[Dataset entries]
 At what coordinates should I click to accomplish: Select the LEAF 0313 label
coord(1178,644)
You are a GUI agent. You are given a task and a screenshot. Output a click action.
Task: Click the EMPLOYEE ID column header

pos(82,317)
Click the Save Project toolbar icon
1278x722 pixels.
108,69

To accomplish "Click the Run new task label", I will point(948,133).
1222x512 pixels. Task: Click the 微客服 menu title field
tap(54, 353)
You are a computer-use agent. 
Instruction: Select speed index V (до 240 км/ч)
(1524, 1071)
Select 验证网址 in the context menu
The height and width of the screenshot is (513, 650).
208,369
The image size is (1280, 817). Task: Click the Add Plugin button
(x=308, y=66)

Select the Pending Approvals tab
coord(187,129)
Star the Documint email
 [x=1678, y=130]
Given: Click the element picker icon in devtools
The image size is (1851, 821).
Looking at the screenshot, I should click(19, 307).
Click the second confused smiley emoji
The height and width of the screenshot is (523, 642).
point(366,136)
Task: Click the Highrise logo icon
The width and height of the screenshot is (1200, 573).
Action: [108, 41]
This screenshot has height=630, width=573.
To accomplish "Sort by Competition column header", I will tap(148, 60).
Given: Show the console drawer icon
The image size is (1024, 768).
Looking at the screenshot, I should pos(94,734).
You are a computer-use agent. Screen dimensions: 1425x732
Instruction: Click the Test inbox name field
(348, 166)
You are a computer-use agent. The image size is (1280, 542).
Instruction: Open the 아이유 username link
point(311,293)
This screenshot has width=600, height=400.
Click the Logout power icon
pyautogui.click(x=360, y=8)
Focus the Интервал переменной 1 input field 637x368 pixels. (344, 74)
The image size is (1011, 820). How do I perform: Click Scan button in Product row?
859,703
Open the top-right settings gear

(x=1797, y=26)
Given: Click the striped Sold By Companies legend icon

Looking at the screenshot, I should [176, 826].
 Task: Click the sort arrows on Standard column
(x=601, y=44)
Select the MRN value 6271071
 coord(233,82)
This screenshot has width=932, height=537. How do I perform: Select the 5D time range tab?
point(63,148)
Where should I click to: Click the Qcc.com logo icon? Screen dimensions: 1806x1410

- _About this exercise_
When you find a line in the records that contains the word "computer", copy it.

- _Exercise answer_
You are a computer-use agent. 
You are a computer-use agent. Screen dimensions: 1425x732
You are a computer-use agent. The image size is (1280, 542).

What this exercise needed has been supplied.